I heard an excellent presentation today by George Paz, Chairman and Chief Executive Officer of Express, Scripts, Inc., a leading company in the pharmacy benefit management field (processing more than a million prescriptions a day). George said I could share some of his numbers with you. They were stunning to me and many others in the meeting we attended. See if you are surprised.
The topic is medication adherence -- what people do with those prescriptions that are written by doctors. I have written about this before, but George makes the case more tangible.
Of all patients who get a prescription, 24% either do not pick it up or don't begin using it.
Among those who begin taking their medication:
- For those with diabetes, the average adherence is 78.9%;
- For those with high blood pressure, the average adherence is 83.7%; and
- For those with high cholesterol, the average adherence is 84.7%.
Looking at it another way:
- For those with diabetes, 4 out of 10 patient comply less than 80% of the time;
- For those with high blood pressure, 3 out of 10 patient comply less than 80% of the time; and
- For those with high cholesterol, 3 out of 10 patient comply less than 80% of the time.
What happens when there is poor adherence? At a subsequent visit, the doctor sees persistent symptoms and assumes that the dosage is not working. The doctor then reissues the same drug at a higher dose and/or adds a second drug!
George estimates that poor adherence to drug regimens in these categories of chronic disease adds $22 to $34 billion in increased costs because the patients' conditions deteriorate to the extent that hospitalization is needed. He did not quantify the cost of drugs that are purchased by the insurance companies and never used by the patient, but that should be added in, too.
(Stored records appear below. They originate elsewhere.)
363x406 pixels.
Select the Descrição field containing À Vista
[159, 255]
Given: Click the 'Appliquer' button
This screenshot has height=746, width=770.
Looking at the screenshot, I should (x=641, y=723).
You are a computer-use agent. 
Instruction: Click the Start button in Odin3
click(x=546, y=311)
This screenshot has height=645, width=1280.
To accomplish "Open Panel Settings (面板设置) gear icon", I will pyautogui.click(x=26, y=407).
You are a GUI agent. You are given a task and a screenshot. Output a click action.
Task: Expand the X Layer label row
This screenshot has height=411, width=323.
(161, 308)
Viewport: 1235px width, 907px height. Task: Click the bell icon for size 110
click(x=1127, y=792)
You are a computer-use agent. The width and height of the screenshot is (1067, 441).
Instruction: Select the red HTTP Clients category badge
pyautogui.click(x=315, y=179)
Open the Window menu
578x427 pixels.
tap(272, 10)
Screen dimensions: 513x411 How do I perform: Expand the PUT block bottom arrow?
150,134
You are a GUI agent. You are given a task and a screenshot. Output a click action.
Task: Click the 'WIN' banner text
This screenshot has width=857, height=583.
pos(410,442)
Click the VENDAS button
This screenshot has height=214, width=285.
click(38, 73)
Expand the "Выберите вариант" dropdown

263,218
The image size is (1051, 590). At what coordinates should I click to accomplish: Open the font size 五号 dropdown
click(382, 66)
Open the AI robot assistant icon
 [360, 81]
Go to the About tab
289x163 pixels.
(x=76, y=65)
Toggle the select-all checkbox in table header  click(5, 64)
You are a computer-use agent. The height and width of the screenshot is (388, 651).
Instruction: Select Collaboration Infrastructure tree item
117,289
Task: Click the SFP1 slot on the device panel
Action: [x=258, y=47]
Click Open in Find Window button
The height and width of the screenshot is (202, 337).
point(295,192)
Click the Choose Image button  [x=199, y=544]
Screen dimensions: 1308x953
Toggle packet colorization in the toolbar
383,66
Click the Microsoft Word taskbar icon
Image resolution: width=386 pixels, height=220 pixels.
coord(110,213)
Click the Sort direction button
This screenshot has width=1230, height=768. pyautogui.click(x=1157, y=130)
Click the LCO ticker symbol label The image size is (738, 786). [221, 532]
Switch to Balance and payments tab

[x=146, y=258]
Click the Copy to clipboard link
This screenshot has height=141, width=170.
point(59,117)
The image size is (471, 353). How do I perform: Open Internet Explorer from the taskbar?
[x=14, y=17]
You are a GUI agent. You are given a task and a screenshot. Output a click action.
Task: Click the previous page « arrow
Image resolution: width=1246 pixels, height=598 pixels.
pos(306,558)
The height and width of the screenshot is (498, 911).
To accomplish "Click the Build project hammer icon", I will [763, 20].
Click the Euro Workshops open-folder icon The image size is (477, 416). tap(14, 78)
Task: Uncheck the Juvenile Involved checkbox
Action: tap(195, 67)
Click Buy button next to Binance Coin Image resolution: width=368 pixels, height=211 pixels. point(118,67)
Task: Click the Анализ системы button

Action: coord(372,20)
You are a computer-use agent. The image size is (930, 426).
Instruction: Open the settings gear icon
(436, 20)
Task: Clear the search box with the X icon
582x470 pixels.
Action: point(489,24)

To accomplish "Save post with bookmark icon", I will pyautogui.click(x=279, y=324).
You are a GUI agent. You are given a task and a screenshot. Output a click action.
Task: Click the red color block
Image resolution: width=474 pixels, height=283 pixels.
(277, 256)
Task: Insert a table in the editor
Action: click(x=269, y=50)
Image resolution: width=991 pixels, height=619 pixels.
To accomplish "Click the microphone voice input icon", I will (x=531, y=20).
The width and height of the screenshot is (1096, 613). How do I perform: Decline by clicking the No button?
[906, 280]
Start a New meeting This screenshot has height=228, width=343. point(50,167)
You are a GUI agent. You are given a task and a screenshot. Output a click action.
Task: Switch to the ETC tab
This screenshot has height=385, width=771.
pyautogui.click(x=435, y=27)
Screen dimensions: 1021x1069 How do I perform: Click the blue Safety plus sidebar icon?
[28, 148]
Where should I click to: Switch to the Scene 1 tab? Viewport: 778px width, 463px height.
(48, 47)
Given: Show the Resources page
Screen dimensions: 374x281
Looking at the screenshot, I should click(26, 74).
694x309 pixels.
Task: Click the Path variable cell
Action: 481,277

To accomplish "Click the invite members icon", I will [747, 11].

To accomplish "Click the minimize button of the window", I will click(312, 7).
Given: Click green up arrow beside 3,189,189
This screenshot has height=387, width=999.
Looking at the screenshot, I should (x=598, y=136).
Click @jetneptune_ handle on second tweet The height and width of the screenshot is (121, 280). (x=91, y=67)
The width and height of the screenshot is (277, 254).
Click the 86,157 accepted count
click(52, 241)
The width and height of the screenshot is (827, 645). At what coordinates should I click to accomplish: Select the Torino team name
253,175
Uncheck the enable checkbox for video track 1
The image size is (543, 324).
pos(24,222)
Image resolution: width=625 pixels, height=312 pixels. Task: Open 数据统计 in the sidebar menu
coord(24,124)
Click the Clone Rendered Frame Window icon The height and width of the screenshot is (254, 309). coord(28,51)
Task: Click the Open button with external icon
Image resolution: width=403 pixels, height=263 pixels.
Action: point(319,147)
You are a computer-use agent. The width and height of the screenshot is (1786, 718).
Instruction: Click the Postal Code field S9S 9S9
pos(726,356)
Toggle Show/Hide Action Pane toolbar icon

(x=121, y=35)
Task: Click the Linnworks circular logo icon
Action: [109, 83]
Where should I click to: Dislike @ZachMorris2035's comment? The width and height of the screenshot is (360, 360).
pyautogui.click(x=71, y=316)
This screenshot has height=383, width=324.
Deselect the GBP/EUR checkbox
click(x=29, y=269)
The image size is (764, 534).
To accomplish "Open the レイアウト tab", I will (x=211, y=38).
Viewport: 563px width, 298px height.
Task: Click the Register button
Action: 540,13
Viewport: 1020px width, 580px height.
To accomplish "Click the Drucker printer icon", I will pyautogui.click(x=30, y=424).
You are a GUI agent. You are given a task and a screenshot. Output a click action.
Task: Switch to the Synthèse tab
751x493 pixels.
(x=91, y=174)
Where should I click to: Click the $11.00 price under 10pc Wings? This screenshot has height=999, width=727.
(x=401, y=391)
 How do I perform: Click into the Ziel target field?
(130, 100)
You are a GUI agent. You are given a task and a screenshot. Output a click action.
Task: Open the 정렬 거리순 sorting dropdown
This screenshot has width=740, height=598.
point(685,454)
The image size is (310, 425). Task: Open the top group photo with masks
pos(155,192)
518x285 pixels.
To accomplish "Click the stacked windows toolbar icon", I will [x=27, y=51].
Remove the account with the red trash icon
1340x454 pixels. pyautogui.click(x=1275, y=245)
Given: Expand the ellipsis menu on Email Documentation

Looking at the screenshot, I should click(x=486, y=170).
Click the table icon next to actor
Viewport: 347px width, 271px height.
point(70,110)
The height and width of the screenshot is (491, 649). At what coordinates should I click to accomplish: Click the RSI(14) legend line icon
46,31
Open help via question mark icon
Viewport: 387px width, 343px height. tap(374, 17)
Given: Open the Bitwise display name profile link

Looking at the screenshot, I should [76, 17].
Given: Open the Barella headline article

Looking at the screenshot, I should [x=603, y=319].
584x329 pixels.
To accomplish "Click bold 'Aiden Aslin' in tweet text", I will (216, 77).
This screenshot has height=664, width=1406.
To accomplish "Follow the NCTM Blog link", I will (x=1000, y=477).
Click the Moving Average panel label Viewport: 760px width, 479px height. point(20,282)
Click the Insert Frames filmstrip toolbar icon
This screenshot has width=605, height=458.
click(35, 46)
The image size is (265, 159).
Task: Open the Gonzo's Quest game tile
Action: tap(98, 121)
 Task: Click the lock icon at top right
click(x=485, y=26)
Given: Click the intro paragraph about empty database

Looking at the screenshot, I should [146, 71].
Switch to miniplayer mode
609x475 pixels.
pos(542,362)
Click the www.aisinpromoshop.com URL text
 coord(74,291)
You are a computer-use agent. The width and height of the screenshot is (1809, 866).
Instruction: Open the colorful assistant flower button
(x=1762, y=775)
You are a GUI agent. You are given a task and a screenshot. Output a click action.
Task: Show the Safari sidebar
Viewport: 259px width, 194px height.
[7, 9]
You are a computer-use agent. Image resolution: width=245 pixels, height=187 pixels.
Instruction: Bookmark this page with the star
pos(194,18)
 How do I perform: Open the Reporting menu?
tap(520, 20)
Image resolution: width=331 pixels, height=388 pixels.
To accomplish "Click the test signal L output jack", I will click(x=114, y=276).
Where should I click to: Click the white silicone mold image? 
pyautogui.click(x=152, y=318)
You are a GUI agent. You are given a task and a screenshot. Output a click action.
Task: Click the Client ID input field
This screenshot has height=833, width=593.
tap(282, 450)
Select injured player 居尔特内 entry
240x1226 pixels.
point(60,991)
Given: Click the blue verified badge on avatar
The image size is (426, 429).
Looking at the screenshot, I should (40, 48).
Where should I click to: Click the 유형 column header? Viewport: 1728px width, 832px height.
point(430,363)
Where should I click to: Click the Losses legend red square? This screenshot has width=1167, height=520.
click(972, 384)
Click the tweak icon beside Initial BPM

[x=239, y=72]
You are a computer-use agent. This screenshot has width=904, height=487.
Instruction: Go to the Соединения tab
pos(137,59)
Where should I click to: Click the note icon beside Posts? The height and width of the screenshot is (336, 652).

In all the debates about cost control and improving quality care, I have heard very little on this topic, particularly from payers. I have heard some suggest that insurers do not have a strong interest in the matter because they perceive that patients will churn out of their membership ranks. If we were cynical, we could say that they don't mind if people don't use as many drugs. They avoid the short-term costs, and the long-term costs are likely to be paid by the next company or by Medicare. Is it fair and accurate to suggest that?